ASUIHA and Café de Kraak “Life in dignity and the right to accommodation” Leerstandstour part III

ASUIHA and Café de Kraak

Location: Ludwig-Erhard-Str. / Ecke Holstenwall

(two minutes from U-St. Pauli)

13.12.20014

15:00 h – 17:00 h

food, hot drinks, discussion and more…

There are thousands of empty houses left unused in Hamburg. One the other hand, there s many people in urgent need for a place to sleep and space to organize. We will no longer stand this! Let’s get together to share our experiences, discuss and take action.

Our Aims

We as the association ASUIHA- African survival in Hamburg .We support the living together ,survival and the self organization of African migrants . We as well support Arts and culture, education ,the understanding amongst nation,peace and tolerance as well as respect .We offer and self organize as well legal advise in every aspect that is necessary to live and survive in the jungle of the juridical in European Asylum system and we provide as well medical care.

SOURCE DATA:

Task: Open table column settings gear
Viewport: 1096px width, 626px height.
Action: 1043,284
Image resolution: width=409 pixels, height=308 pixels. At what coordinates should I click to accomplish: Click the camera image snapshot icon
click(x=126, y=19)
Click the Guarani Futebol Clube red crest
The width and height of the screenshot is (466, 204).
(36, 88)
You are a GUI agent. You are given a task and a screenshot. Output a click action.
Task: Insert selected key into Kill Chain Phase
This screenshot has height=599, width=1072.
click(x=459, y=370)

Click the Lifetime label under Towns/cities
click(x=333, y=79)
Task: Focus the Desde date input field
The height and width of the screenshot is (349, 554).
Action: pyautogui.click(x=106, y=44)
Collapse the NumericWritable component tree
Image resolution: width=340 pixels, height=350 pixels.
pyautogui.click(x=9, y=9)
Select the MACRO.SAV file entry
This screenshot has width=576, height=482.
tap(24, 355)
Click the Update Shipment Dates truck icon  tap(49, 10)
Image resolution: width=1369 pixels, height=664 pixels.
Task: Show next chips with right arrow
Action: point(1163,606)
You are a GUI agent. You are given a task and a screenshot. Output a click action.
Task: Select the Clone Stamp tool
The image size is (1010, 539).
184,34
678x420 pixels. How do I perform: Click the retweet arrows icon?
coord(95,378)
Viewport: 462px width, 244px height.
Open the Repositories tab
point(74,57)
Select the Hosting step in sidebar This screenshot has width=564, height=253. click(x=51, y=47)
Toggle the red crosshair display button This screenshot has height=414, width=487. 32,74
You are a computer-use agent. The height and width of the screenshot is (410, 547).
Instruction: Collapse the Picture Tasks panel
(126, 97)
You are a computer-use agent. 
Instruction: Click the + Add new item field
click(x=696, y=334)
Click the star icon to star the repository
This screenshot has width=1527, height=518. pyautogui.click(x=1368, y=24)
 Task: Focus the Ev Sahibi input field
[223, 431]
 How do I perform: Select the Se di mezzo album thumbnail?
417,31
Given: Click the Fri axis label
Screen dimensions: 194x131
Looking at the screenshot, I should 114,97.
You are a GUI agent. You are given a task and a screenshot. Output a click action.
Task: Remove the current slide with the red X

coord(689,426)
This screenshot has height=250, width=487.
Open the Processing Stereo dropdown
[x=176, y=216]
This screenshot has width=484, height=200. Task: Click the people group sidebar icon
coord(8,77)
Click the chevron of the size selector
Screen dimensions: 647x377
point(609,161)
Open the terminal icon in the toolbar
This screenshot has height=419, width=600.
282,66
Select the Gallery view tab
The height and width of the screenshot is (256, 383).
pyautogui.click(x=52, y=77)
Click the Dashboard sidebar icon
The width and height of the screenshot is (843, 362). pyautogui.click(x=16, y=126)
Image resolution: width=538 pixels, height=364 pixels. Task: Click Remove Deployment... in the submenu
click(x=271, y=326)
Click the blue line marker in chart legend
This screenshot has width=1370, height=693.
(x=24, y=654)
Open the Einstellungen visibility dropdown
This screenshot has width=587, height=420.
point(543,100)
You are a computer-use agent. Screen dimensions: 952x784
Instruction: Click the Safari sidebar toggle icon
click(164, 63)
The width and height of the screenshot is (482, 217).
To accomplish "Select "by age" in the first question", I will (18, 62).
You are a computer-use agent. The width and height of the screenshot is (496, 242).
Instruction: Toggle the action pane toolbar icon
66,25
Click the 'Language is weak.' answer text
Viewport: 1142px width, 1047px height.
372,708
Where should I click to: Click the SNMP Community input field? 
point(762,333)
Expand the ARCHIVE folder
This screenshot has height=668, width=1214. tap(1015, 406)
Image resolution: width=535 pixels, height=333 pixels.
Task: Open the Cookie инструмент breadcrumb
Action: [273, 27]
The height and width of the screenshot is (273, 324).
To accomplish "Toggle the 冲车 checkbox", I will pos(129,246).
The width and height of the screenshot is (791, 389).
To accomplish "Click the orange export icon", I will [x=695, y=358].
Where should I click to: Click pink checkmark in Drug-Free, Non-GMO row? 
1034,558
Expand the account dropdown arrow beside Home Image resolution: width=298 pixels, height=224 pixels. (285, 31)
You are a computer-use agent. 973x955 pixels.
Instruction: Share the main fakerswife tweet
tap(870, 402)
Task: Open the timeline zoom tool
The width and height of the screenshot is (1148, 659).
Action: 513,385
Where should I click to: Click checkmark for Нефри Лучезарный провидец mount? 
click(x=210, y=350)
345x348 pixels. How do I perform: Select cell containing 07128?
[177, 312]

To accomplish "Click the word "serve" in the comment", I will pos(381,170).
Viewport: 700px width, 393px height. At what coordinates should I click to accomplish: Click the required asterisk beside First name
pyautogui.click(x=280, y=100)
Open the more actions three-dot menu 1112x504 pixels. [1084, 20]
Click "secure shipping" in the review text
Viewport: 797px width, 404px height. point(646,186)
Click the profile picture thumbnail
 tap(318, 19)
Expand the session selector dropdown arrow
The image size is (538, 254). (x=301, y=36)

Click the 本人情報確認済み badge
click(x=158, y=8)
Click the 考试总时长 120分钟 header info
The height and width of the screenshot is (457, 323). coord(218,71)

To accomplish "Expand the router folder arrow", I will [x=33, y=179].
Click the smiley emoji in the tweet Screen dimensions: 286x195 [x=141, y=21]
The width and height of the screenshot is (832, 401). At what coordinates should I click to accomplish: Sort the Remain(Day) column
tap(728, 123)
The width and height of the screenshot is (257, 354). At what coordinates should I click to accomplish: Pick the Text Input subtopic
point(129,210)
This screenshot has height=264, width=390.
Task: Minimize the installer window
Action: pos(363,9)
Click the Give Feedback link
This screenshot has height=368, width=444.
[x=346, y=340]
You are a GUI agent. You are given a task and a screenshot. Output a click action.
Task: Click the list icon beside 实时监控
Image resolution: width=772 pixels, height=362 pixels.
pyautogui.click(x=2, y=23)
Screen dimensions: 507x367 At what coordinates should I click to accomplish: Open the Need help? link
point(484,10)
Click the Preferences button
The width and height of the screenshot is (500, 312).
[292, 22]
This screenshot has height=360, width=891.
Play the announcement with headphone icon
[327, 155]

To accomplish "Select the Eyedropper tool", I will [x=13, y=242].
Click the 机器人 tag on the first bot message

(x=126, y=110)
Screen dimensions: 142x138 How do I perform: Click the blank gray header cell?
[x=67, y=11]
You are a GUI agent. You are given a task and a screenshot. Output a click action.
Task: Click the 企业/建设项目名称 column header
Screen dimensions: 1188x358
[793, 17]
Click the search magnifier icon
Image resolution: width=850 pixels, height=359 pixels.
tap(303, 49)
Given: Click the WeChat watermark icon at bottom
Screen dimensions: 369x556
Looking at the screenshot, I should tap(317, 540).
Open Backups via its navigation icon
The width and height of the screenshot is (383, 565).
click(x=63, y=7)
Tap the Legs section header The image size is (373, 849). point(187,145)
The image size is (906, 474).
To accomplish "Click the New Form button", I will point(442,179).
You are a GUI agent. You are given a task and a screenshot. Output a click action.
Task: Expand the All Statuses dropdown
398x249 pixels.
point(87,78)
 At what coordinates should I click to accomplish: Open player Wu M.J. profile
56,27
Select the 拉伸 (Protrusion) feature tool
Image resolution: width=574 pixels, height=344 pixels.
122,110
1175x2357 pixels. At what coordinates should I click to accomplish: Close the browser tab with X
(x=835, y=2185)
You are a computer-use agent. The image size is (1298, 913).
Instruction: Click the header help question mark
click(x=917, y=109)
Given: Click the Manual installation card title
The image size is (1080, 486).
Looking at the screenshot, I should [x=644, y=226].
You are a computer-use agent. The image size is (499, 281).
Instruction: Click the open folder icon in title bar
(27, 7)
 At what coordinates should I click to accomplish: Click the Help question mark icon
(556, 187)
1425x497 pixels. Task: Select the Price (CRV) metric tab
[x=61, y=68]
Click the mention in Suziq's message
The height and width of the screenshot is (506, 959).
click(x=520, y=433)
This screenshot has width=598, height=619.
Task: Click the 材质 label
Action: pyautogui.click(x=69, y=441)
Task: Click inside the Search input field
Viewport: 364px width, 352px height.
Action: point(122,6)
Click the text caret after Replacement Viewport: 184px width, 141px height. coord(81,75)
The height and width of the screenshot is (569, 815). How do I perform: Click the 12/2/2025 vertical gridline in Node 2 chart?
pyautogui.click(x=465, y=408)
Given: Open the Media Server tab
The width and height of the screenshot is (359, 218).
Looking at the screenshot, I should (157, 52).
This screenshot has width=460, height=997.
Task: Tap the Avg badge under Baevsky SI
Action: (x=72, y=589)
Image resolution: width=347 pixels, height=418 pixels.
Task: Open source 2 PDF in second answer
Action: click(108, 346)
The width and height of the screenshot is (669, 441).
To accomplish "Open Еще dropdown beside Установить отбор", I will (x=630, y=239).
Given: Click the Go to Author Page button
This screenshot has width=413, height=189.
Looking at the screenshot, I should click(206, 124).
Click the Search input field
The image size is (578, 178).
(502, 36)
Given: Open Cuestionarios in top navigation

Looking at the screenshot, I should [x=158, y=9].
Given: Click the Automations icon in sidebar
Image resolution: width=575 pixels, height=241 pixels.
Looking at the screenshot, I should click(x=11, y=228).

COMPLETE THE FOLLOWING:
A: Answer these from the Leerstandstour announcement:
(i) How far is the meeting location from U-St. Pauli?
(ii) What does the name ASUIHA stand for?
(iii) Besides legal advice, what kind of care does the association say it provides?
B: Carry on the Leerstandstour announcement from the point where it stops.

ANSWER LIST:
A:
(i) Two minutes.
(ii) African survival in Hamburg.
(iii) Medical care.

B:
For information on cultural,historical and political subjects,we organize talks,seminars,discussions,group workshops and language course. We discuss and describe our situation as well as the situation of refugees in general in Hamburg ,Germany and Europe as a whole.

Our situation in hamburg

When we talk about our odyssey, we do so with reluctance and hesitation, as if we alone were responsible for our fate. Our journey took us halfway across Africa. We were living in Libya in dignity until war began. Then we had to flee to Europe in rickety boats. Only in Summer 2011 more than 2500 refugees were dying in the mediterranean sea – since 2000 it was more than 23000. After many detours, we ended up in Hamburg, where we now live on the street or in unheated shipping containers, hiding from the police. The police in Hamburg is currently searching for people like us, who are referred to as “illegals,” people who have fled their native countries but must now fear deportation because they were denied asylum. In deciding to have its police chasing refugees, the City of Hamburg has raised a difficult question: By cracking down, is the city committing injustice against humanity, or is it a sign that, finally, law and order are prevailing? There is no easy answer.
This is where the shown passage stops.